Requirement: Count the lines containing "chat" in the entries underneath, and state that count without anything else.

Entries provided:
..........

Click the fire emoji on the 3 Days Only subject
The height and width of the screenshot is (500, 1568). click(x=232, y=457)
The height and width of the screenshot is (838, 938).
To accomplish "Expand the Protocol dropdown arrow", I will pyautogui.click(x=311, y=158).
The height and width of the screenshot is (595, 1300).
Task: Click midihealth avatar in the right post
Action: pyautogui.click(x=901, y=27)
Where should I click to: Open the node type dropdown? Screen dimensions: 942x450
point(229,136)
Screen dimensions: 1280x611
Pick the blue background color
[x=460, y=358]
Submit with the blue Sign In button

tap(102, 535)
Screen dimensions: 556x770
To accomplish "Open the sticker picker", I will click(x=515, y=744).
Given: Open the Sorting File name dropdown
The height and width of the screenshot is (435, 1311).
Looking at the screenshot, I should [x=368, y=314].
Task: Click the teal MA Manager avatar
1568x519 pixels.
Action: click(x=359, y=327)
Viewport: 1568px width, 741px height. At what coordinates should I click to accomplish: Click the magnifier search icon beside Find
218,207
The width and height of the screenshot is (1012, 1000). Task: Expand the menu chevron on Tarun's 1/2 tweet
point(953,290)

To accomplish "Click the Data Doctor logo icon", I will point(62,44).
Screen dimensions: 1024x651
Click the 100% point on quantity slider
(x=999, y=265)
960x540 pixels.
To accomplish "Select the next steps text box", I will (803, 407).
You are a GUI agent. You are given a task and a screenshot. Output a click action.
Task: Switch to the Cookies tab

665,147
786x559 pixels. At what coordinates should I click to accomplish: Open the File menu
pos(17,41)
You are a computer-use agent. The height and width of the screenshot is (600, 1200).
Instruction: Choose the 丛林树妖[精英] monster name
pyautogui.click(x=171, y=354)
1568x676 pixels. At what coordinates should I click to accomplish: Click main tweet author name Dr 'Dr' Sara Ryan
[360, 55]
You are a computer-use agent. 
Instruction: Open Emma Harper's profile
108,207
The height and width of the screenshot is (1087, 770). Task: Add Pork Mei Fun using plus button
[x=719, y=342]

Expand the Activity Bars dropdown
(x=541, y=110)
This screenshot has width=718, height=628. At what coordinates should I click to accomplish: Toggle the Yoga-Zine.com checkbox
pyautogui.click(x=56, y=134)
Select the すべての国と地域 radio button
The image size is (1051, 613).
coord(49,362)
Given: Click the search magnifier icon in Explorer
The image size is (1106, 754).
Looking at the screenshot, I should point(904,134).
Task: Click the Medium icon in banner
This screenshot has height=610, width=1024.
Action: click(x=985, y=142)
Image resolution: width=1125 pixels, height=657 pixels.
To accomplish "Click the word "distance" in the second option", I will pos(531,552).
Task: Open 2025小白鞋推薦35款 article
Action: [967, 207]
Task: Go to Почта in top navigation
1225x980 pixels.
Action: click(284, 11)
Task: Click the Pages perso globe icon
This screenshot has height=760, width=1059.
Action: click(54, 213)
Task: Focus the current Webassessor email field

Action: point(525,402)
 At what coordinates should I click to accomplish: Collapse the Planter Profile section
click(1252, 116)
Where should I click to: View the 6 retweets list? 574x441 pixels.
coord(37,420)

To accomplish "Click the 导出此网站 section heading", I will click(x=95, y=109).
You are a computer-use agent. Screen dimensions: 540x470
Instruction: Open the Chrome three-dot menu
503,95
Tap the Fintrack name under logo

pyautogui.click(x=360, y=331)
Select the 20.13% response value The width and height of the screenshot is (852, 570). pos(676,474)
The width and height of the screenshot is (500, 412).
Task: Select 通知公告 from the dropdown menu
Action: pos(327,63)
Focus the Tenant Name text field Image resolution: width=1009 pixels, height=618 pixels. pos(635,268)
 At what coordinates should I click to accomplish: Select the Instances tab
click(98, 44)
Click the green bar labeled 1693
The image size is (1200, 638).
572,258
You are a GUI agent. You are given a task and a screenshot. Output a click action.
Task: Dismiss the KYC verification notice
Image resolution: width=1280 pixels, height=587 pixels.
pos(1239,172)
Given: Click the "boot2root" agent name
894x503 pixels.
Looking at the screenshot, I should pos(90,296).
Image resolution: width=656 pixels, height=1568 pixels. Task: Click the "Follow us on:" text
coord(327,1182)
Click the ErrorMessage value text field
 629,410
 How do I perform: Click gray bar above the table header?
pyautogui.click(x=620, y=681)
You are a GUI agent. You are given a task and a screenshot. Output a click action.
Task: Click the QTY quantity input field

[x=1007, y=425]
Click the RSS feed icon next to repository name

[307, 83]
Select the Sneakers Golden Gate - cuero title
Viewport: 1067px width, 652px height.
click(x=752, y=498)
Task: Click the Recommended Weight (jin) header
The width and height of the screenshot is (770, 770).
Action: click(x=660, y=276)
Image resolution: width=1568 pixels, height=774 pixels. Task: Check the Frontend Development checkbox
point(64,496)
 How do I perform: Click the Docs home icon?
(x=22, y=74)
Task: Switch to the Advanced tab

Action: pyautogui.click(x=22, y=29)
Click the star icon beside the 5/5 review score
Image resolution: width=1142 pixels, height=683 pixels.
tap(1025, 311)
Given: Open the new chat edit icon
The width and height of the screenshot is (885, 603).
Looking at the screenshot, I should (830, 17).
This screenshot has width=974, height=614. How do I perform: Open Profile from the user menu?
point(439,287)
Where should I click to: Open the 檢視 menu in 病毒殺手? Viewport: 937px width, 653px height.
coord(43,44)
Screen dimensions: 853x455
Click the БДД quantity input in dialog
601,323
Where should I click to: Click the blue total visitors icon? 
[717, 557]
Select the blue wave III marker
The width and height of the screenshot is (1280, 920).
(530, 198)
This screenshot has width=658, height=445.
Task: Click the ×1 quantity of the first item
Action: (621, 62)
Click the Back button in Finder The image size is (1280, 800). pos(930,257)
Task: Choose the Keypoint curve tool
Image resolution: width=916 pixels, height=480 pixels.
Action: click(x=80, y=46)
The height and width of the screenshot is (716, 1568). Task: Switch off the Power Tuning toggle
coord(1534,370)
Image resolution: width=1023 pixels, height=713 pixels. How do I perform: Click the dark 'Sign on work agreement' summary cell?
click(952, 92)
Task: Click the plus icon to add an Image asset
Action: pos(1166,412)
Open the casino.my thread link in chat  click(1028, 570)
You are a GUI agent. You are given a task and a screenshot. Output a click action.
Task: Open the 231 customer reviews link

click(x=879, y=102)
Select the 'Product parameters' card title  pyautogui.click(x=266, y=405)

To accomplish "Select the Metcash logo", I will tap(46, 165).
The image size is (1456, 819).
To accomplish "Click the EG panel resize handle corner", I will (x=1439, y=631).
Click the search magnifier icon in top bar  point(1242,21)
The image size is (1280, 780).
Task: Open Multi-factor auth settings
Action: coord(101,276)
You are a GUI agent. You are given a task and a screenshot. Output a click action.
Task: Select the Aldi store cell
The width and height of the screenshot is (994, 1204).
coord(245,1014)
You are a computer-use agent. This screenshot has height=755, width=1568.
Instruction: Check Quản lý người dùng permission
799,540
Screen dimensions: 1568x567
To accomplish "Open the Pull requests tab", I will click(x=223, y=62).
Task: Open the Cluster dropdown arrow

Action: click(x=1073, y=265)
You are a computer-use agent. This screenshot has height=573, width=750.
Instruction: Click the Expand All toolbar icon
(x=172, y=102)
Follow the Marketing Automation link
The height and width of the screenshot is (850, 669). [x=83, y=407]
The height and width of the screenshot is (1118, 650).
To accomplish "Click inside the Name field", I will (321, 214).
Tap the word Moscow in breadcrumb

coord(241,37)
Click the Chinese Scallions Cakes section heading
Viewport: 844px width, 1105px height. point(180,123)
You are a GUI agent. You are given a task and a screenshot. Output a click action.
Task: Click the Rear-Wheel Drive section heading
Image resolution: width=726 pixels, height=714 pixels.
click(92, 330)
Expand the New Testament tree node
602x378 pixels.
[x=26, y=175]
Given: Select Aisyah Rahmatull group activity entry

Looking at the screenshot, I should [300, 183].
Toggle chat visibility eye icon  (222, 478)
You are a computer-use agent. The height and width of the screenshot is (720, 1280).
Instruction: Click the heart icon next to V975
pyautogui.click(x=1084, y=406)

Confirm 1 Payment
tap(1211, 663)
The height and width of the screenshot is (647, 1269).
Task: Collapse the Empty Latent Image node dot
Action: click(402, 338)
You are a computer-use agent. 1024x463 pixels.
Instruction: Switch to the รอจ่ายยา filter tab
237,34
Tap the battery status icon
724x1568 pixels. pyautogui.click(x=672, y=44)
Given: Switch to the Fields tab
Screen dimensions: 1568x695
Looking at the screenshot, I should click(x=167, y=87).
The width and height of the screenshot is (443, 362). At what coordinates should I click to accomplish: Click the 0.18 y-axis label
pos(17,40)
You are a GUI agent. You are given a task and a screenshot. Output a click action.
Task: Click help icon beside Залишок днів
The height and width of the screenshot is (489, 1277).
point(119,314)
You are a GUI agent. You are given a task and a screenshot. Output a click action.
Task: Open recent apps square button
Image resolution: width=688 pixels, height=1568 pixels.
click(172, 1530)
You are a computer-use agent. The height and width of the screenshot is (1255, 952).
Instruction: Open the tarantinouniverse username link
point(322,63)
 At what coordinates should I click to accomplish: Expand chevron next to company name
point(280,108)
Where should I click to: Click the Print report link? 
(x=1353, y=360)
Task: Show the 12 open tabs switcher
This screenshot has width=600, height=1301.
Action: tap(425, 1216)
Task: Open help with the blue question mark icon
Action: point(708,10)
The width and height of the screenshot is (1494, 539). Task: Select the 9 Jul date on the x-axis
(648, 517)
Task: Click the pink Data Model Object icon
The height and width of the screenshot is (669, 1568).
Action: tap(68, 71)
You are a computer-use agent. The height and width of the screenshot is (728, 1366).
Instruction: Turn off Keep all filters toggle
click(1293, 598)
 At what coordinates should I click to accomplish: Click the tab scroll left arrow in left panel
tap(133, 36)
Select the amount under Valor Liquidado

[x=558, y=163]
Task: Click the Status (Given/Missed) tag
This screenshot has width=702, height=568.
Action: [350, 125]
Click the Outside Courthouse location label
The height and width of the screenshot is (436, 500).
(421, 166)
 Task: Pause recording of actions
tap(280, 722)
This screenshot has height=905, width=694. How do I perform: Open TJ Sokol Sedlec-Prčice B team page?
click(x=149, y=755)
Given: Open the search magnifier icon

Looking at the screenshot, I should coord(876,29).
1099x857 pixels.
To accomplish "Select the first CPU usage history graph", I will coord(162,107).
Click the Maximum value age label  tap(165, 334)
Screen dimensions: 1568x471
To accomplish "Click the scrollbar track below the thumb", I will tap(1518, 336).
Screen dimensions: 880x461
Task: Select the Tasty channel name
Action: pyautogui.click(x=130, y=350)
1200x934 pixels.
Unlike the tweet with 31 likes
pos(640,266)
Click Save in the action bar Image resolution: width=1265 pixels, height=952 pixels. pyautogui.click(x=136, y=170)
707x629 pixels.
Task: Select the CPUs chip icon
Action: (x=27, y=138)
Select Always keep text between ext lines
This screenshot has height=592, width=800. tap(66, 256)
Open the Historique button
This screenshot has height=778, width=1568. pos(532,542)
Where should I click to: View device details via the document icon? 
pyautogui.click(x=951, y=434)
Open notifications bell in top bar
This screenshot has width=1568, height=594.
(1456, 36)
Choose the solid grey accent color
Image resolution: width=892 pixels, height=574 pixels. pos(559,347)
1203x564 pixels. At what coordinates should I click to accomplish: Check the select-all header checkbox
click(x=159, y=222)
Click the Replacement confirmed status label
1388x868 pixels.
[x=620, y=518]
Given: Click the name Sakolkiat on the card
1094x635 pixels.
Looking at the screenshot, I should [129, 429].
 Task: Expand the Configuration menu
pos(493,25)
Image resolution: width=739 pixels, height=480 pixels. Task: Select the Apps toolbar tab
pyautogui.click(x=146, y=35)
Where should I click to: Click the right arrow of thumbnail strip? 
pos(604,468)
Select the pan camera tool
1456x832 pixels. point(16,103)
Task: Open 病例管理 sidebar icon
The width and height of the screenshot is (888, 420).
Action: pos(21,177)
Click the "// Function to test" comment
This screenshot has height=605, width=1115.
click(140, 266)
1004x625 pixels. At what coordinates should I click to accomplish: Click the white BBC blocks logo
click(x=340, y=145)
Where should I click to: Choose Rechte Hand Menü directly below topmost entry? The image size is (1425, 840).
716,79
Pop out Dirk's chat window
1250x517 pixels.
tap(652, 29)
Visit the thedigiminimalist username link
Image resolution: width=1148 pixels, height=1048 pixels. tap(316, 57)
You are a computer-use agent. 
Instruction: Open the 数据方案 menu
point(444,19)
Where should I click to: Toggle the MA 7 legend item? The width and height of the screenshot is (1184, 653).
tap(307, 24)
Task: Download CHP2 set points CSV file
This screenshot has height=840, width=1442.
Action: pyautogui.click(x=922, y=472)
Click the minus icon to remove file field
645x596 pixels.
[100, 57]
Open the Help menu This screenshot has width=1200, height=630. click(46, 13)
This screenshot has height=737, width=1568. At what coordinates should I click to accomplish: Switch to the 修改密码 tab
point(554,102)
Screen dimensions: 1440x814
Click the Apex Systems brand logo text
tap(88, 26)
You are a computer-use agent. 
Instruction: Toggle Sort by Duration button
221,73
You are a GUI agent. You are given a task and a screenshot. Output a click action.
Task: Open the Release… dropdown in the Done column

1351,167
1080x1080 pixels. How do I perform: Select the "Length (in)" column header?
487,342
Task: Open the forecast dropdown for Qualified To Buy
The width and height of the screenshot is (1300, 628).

..........

Problem solution: 4